Is English "hungarian notation taken to the extreme?" No dude. People actually find verbose English stuff easier to read. You don't have English writers abbreviating words and coming up with elegant acronyms in a physics text book.

>Why not write a comment if a paragraph is required to understand what you are doing.

I didn't say name your function after a paragraph. A functions English language analog is a word and at most a sentence. A paragraph would be several functions chained together. If you name your functions well, composed procedures will read close to an actual English paragraph.

That being said there's nothing wrong with comments, comment away but don't call your function doXYZ and put the entire description in the comment. Your comment doesn't follow the a function call.

Here's an example:

    list_of_profiles = get_list_of_profiles_from_file("profiles.txt")
    list_of_profiles_named_bob = filter_profiles_by_name("Bob", list_of_profiles)
    list_of_profiles_named_jane = filter_profiles_by_name("Jane", list_of_profiles)
    list_of_profiles_named_bob_and_jane = concatenate_profile_lists(list_of_profiles_named_bob,
                                              list_of_profiles_named_jane)
    list_of_pairs_with_a_married bob_and_jane = merge_married_profiles_into_list_of_pairs(
                                                   list_of_profiles_named_bob_and_jane)

Trust me, you may think your eyes are bleeding but they are not. The above is actually closer to the English language then 90% of code out there. What you don't realize is that there wasn't a need for a single comment and there wasn't a need to dive into any of these functions to read the definition. You just read the variable and function names and you know exactly what's going on. If you recompose these functions to do something else it's like recomposing sentences and words in the english language. The end result is still readable without the need for new comments.

● Written task A: Using the post on function naming, decide whether each statement agrees with it: (i) the writer likens a paragraph to several functions chained together; (ii) the writer advises against using comments at all; (iii) the writer holds that the example needed a few comments to be understood. Answer yes or no for each and quote the deciding words.
● Written task B: Write out the portion of the post on function naming from "I didn't say" to "list_of_profiles_named_jane)".

Entries from a pointing dataset

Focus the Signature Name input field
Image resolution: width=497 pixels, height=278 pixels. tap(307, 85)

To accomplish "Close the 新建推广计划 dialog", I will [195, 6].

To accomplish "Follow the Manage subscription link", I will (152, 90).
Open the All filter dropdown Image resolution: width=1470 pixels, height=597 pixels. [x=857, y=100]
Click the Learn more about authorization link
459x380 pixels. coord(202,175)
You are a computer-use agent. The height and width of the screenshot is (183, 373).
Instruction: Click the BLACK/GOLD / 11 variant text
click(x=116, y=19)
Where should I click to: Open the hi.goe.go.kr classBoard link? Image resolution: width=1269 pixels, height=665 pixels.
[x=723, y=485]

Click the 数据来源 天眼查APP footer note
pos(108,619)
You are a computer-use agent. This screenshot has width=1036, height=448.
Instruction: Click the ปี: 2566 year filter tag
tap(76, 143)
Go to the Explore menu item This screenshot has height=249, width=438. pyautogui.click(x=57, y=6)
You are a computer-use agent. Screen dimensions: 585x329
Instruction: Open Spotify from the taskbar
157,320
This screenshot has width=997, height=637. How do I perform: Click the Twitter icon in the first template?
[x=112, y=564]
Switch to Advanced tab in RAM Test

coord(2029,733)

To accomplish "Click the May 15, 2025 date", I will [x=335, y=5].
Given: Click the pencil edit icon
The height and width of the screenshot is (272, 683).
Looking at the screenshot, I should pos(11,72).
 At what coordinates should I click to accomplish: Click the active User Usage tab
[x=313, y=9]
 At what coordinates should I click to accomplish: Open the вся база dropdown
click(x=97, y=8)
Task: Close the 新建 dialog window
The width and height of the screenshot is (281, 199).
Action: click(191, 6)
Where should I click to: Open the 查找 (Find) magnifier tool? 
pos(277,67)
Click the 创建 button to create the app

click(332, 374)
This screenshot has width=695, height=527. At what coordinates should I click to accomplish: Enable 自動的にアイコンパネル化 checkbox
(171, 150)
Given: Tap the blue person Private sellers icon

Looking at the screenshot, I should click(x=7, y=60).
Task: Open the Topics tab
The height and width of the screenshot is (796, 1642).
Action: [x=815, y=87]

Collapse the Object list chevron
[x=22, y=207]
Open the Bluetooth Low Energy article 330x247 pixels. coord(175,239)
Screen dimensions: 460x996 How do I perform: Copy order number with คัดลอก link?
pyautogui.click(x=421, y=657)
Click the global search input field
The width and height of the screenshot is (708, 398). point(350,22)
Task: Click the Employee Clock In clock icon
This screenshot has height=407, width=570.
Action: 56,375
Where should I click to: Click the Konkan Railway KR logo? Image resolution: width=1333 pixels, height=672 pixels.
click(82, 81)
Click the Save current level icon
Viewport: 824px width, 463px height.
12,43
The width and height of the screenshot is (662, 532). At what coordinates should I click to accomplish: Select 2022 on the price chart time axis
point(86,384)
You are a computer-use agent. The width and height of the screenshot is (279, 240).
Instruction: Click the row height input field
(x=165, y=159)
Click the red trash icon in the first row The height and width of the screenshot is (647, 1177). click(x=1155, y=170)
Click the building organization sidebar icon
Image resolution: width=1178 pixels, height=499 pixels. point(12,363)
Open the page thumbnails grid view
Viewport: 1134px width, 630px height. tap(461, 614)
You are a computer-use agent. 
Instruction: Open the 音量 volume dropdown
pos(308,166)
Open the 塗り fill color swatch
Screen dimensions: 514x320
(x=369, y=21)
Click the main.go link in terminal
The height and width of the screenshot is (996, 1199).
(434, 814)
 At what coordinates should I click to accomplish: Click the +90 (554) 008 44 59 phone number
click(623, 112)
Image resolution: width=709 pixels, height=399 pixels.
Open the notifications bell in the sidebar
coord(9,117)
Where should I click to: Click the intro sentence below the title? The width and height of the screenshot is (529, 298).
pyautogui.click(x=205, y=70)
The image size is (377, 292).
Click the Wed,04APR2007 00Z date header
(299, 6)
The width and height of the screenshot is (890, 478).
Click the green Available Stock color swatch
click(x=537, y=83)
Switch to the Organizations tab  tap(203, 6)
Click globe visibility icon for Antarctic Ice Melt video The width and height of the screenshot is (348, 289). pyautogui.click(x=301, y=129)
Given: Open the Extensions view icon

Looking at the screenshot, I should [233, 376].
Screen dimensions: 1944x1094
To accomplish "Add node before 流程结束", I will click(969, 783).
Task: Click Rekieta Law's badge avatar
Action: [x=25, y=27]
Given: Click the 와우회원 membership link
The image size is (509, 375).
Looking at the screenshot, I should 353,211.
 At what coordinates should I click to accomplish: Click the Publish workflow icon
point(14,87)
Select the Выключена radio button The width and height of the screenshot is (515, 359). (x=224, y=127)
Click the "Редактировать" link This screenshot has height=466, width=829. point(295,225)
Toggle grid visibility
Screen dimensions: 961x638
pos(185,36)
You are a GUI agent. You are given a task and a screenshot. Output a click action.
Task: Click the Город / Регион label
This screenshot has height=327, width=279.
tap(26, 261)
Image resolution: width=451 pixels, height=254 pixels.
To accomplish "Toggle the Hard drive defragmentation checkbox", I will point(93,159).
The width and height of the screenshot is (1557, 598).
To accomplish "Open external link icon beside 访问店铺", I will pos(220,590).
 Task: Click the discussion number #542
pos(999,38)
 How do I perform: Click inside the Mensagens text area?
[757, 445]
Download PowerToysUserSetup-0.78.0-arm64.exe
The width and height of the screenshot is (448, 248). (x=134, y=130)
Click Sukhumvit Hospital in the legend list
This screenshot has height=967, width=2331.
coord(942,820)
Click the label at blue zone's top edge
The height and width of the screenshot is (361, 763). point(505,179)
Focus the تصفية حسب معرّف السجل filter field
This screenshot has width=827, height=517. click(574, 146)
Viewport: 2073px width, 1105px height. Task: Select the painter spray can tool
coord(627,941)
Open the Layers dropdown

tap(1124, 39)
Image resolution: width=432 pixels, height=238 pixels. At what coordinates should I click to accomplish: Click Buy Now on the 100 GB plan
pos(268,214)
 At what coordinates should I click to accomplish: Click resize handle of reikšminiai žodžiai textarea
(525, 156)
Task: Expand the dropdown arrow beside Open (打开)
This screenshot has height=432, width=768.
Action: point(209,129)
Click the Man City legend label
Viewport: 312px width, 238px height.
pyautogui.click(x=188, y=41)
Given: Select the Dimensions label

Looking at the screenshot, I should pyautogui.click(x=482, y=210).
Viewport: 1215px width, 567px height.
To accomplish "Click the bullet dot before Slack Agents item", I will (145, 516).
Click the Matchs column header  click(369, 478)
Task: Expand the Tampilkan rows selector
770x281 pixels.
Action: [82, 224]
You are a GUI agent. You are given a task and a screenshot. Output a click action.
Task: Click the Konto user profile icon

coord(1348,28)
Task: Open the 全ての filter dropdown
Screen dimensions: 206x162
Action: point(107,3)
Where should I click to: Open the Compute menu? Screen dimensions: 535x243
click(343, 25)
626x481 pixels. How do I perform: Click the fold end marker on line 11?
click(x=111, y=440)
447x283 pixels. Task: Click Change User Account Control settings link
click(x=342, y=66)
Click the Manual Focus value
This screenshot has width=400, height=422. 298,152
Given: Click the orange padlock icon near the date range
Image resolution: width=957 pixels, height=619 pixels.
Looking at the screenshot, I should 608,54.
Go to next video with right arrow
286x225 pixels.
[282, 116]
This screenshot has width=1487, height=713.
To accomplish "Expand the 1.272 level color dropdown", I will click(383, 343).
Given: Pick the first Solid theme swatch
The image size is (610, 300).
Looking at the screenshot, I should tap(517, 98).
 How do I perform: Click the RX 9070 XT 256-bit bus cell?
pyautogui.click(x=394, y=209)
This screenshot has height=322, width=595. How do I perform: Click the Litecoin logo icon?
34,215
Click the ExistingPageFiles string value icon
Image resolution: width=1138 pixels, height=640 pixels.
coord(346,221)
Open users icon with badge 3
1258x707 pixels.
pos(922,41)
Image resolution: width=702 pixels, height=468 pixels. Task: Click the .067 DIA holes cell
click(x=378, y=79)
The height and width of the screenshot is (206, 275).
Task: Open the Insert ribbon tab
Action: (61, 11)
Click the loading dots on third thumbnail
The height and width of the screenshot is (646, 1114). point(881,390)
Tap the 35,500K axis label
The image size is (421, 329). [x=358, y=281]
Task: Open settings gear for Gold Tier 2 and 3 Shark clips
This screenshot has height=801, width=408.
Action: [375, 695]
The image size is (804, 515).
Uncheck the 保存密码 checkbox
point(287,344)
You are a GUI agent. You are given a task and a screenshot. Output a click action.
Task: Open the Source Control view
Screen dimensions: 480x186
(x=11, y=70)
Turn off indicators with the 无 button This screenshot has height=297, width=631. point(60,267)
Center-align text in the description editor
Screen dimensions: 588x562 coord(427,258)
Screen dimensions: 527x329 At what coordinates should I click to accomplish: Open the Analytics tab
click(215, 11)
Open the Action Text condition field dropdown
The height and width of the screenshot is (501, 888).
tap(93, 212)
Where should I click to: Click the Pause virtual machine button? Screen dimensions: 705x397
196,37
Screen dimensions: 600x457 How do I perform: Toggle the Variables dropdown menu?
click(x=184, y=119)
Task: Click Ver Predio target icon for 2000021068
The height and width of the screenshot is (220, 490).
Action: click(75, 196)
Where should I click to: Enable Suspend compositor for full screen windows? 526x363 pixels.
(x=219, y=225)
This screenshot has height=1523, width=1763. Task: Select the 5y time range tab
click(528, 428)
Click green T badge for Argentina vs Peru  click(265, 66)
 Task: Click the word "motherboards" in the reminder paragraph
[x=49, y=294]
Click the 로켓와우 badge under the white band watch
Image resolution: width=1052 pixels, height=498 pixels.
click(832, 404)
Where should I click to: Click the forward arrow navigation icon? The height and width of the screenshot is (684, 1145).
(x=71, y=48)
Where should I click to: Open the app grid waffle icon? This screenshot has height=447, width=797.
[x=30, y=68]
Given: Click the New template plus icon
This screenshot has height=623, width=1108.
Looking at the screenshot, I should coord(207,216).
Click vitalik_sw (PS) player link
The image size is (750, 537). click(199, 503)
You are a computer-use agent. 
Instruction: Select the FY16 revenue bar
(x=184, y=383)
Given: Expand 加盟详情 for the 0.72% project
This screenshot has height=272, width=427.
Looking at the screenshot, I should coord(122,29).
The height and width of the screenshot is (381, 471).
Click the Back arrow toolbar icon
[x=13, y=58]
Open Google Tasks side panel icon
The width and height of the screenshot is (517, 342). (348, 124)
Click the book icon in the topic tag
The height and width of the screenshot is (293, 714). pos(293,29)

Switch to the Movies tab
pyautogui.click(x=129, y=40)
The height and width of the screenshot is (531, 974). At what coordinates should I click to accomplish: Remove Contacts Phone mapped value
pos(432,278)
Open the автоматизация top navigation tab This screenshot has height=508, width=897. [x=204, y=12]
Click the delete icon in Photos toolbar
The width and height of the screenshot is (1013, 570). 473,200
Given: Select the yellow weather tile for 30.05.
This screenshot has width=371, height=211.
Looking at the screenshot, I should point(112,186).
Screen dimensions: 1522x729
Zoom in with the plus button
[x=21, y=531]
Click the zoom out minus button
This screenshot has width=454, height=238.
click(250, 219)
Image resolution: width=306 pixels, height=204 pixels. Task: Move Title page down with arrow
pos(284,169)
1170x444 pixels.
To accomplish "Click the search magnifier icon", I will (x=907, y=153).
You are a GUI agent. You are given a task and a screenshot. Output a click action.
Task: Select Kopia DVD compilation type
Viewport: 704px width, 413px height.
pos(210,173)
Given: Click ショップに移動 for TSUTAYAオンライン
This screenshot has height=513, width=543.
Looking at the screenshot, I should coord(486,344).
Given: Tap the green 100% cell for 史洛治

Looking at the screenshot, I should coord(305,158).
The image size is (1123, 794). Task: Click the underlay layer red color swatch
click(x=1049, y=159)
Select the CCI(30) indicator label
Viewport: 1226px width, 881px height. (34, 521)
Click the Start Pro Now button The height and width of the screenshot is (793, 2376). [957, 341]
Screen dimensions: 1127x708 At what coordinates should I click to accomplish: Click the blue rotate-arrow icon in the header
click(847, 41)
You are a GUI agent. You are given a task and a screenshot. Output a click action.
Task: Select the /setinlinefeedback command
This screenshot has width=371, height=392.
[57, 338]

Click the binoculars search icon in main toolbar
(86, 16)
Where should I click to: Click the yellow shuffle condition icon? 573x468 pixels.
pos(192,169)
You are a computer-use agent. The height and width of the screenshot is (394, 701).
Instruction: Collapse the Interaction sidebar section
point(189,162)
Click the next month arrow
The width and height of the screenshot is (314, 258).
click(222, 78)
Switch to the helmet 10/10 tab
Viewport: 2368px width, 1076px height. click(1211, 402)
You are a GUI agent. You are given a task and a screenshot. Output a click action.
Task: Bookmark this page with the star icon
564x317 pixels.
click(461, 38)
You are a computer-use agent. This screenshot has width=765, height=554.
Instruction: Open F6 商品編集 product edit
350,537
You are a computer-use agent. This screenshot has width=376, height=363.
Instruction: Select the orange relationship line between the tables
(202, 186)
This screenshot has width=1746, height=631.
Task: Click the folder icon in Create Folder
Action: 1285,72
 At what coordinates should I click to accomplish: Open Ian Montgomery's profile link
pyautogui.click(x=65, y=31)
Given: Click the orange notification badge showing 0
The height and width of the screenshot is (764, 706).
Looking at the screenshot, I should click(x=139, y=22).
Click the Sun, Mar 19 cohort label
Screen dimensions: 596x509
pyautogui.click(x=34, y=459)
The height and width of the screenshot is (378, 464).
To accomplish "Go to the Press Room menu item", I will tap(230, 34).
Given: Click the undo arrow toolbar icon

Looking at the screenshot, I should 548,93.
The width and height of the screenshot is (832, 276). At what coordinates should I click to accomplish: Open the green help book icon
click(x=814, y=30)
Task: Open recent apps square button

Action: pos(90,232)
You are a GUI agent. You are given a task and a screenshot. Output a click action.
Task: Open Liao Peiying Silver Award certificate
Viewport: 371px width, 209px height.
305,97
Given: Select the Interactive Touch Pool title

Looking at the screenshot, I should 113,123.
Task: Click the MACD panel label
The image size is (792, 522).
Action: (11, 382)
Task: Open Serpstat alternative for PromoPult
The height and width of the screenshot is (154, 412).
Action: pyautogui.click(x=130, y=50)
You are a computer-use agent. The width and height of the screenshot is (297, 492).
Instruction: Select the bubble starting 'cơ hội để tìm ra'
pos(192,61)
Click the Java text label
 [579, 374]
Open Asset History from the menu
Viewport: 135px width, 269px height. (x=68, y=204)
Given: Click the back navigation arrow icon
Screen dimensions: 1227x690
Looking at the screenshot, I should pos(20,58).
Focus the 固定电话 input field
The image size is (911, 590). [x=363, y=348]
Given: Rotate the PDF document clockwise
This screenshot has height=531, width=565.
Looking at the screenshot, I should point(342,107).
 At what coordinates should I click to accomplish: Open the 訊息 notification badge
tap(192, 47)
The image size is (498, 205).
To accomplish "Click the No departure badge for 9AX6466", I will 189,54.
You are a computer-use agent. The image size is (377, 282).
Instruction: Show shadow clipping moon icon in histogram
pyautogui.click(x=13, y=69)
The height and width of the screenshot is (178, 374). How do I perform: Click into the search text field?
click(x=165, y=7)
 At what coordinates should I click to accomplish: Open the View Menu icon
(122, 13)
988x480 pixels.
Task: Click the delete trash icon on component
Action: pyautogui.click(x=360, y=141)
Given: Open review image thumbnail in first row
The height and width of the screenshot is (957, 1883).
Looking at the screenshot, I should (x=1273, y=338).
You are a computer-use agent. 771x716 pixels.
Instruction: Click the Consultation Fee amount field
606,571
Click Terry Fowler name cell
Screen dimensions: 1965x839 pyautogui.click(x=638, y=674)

● Exercise response A:
(i) Yes: "A paragraph would be several functions chained together."
(ii) No: "there's nothing wrong with comments, comment away"
(iii) No: "there wasn't a need for a single comment"

● Exercise response B:
I didn't say name your function after a paragraph. A functions English language analog is a word and at most a sentence. A paragraph would be several functions chained together. If you name your functions well, composed procedures will read close to an actual English paragraph.

That being said there's nothing wrong with comments, comment away but don't call your function doXYZ and put the entire description in the comment. Your comment doesn't follow the a function call.

Here's an example:

    list_of_profiles = get_list_of_profiles_from_file("profiles.txt")
    list_of_profiles_named_bob = filter_profiles_by_name("Bob", list_of_profiles)
    list_of_profiles_named_jane = filter_profiles_by_name("Jane", list_of_profiles)
    list_of_profiles_named_bob_and_jane = concatenate_profile_lists(list_of_profiles_named_bob,
                                              list_of_profiles_named_jane)